Stored data |
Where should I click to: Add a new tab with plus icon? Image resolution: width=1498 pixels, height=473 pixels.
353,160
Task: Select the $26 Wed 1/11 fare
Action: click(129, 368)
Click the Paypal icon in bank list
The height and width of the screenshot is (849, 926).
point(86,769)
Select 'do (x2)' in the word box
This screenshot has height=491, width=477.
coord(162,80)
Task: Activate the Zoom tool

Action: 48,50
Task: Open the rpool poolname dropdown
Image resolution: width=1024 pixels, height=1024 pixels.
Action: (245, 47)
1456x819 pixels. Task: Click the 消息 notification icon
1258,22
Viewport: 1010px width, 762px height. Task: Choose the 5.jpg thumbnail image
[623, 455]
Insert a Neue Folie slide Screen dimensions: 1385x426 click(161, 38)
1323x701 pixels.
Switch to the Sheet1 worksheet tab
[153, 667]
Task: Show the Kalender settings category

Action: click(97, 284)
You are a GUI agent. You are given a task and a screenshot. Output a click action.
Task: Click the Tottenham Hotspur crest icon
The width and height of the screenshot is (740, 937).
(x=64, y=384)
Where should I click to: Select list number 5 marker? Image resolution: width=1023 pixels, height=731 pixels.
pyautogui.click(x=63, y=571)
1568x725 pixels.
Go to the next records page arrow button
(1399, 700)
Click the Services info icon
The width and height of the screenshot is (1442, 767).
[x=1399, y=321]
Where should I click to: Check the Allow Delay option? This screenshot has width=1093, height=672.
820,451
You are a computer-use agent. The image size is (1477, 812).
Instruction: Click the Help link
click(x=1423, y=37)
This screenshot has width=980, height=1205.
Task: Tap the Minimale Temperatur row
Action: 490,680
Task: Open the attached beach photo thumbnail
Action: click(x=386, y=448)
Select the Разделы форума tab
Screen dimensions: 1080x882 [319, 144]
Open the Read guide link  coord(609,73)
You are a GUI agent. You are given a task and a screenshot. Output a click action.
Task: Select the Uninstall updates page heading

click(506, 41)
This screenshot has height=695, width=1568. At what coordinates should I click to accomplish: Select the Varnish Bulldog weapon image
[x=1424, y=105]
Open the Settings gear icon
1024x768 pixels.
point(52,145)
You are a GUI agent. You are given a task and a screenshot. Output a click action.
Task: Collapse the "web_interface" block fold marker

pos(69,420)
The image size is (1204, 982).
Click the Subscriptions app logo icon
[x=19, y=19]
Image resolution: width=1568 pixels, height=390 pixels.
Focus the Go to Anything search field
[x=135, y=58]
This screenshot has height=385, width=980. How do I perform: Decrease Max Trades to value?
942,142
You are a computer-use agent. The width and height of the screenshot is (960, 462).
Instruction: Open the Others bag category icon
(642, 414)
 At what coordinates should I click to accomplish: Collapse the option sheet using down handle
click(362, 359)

What is expected | Copy the listing in full. Match it word for word.

Final answer |
Where should I click to: Add a new tab with plus icon? Image resolution: width=1498 pixels, height=473 pixels.
353,160
Task: Select the $26 Wed 1/11 fare
Action: click(129, 368)
Click the Paypal icon in bank list
The height and width of the screenshot is (849, 926).
point(86,769)
Select 'do (x2)' in the word box
This screenshot has height=491, width=477.
coord(162,80)
Task: Activate the Zoom tool

Action: 48,50
Task: Open the rpool poolname dropdown
Image resolution: width=1024 pixels, height=1024 pixels.
Action: (245, 47)
1456x819 pixels. Task: Click the 消息 notification icon
1258,22
Viewport: 1010px width, 762px height. Task: Choose the 5.jpg thumbnail image
[623, 455]
Insert a Neue Folie slide Screen dimensions: 1385x426 click(161, 38)
1323x701 pixels.
Switch to the Sheet1 worksheet tab
[153, 667]
Task: Show the Kalender settings category

Action: click(97, 284)
You are a GUI agent. You are given a task and a screenshot. Output a click action.
Task: Click the Tottenham Hotspur crest icon
The width and height of the screenshot is (740, 937).
(x=64, y=384)
Where should I click to: Select list number 5 marker? Image resolution: width=1023 pixels, height=731 pixels.
pyautogui.click(x=63, y=571)
1568x725 pixels.
Go to the next records page arrow button
(1399, 700)
Click the Services info icon
The width and height of the screenshot is (1442, 767).
[x=1399, y=321]
Where should I click to: Check the Allow Delay option? This screenshot has width=1093, height=672.
820,451
You are a computer-use agent. The image size is (1477, 812).
Instruction: Click the Help link
click(x=1423, y=37)
This screenshot has width=980, height=1205.
Task: Tap the Minimale Temperatur row
Action: 490,680
Task: Open the attached beach photo thumbnail
Action: click(x=386, y=448)
Select the Разделы форума tab
Screen dimensions: 1080x882 [319, 144]
Open the Read guide link  coord(609,73)
You are a GUI agent. You are given a task and a screenshot. Output a click action.
Task: Select the Uninstall updates page heading

click(506, 41)
This screenshot has height=695, width=1568. At what coordinates should I click to accomplish: Select the Varnish Bulldog weapon image
[x=1424, y=105]
Open the Settings gear icon
1024x768 pixels.
point(52,145)
You are a GUI agent. You are given a task and a screenshot. Output a click action.
Task: Collapse the "web_interface" block fold marker

pos(69,420)
The image size is (1204, 982).
Click the Subscriptions app logo icon
[x=19, y=19]
Image resolution: width=1568 pixels, height=390 pixels.
Focus the Go to Anything search field
[x=135, y=58]
This screenshot has height=385, width=980. How do I perform: Decrease Max Trades to value?
942,142
You are a computer-use agent. The width and height of the screenshot is (960, 462).
Instruction: Open the Others bag category icon
(642, 414)
 At what coordinates should I click to accomplish: Collapse the option sheet using down handle
click(362, 359)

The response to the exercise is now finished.